I believe that writers often come up with a story idea that is essentially a good short story plot but doesn’t have the legs to be the heart of a novel or even a novella. Consequently they pad it out, often under editorial encouragement. It’s common; it’s sad but true.

The corollary of the rule is: that every single word should build sentences and paragraphs that drive the plot forward, establish the setting and develop characters. If it doesn’t, take it out.

I know a talented lady writer of short stories and novellas in the romantic erotica genre; not a genre I follow, mainly because it’s usually poorly written. But she writes it well, impressively so.

On her site she announced she was writing a novel; part one of a trilogy. A mystery thriller, set in an exotic Caribbean location, it opened well. But unfortunately, the story idea just couldn’t punch its weight. Consequently, the novel got the “padding” treatment; all of it, complete with an utterly gratuitous, and brutal, sex scene. I was most disappointed, but it’s par for the course.

The rule requires discipline and is not easy to apply. But if a writer keeps it in mind he goes a long way to achieving it. Reading good writing is also important as it shows how it should be done. In my view, a healthy literary diet is essential for writers and editors. It can, of course, be spiced it up with some literary junk with no harm done, but we become what we read. If a writer reads too much crap, he’ll write crap. If an editor reads too much crap, she’ll allow crap to pass her by uncorrected. The evidence for this abounds.

Shakespeare, as I mentioned, was a master of it. Go read him. Read a piece from one of his plays. Read a Sonnet. Then try to find a word you can take out. Here he is on Love:

                                           Let me not to the marriage of true minds

                                           Admit impediments. Love is not love

                                           Which alters when it alteration finds,

                                           Or bends with the remover to remove:

                                           O no; it is an ever-fixed mark,

                                           That looks on tempests, and is never shaken;

                                           It is the star to every wandering bark,

                                           Whose worth’s unknown, although his height be taken.

On Valour:

                                               Cowards die many times before their deaths.

                                                The valiant never taste of death but once.

                                                Of all the wonders that I yet have heard,

                                                It seems to me most strange that men should fear,

                                                Seeing that death, a necessary end,

                                                Will come when it will come.

No redundancy there.

The rule also applies to the spoken word.
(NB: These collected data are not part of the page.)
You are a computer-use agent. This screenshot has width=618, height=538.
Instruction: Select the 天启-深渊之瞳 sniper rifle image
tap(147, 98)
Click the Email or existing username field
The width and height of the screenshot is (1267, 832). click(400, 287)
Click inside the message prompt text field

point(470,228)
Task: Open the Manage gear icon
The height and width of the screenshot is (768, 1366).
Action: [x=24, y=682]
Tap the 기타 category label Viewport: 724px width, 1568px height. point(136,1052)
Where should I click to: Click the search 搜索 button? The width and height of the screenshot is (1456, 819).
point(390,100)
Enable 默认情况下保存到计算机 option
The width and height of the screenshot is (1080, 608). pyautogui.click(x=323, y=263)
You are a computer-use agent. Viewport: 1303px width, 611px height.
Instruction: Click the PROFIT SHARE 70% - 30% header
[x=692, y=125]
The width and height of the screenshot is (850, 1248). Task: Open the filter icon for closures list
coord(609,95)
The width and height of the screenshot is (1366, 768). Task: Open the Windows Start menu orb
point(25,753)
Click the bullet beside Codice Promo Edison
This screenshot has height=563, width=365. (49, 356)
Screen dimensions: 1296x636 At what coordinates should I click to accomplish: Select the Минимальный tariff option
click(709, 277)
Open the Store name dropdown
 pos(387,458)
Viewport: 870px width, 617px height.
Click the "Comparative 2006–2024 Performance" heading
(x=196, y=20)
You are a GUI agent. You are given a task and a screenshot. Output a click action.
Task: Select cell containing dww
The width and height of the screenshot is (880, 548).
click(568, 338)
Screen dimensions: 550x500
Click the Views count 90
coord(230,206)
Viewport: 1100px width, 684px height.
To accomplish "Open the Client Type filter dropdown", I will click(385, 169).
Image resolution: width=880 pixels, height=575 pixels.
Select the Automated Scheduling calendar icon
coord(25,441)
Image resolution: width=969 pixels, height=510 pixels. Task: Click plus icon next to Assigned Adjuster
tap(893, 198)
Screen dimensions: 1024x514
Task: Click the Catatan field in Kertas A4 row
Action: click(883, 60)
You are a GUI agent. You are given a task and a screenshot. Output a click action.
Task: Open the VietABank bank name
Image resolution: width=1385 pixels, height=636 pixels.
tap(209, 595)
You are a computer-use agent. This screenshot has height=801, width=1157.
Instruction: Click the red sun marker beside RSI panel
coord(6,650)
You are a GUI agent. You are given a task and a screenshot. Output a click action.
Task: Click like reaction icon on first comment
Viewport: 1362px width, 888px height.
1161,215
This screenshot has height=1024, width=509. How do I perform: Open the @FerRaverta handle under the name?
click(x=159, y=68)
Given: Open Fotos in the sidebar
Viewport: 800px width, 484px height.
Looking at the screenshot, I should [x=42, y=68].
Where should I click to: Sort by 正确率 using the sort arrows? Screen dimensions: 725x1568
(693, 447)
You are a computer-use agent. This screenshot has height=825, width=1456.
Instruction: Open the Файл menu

Far too much meaningless verbiage comes out of peoples’ mouths and, no surprise here, politicians are especially guilty. Here’s a recent statement from British ex-prime minister Tony Blair pontificating on Muslim extremism.

The reality is that in parts of the Muslim community a

discourse has grown up which is profoundly hostile to

peaceful coexistence. Countering this is an essential

part of fighting extremism.” (Flabby and overblown)

“In parts of the Muslim community, a discourse exists

hostile to peaceful coexistence. Countering this is an

essential part of fighting extremism.” (Better)

“Among Muslims, discourse hostile to religious tolerance

abounds. In combating extremism, it is essential to counter

such discourse.” (Much better)

I think the last word must go to that wonderful text, The Elements of Style.

“Vigorous writing is concise. A sentence should contain no

unnecessary words, a paragraph no unnecessary sentences,

for the same reason that a drawing should have no unnecessary

lines and a machine no unnecessary parts. This requires not that

the writer make all his sentences short, or that he avoid all detail

and treat his subjects only in outline, but that every word tell.”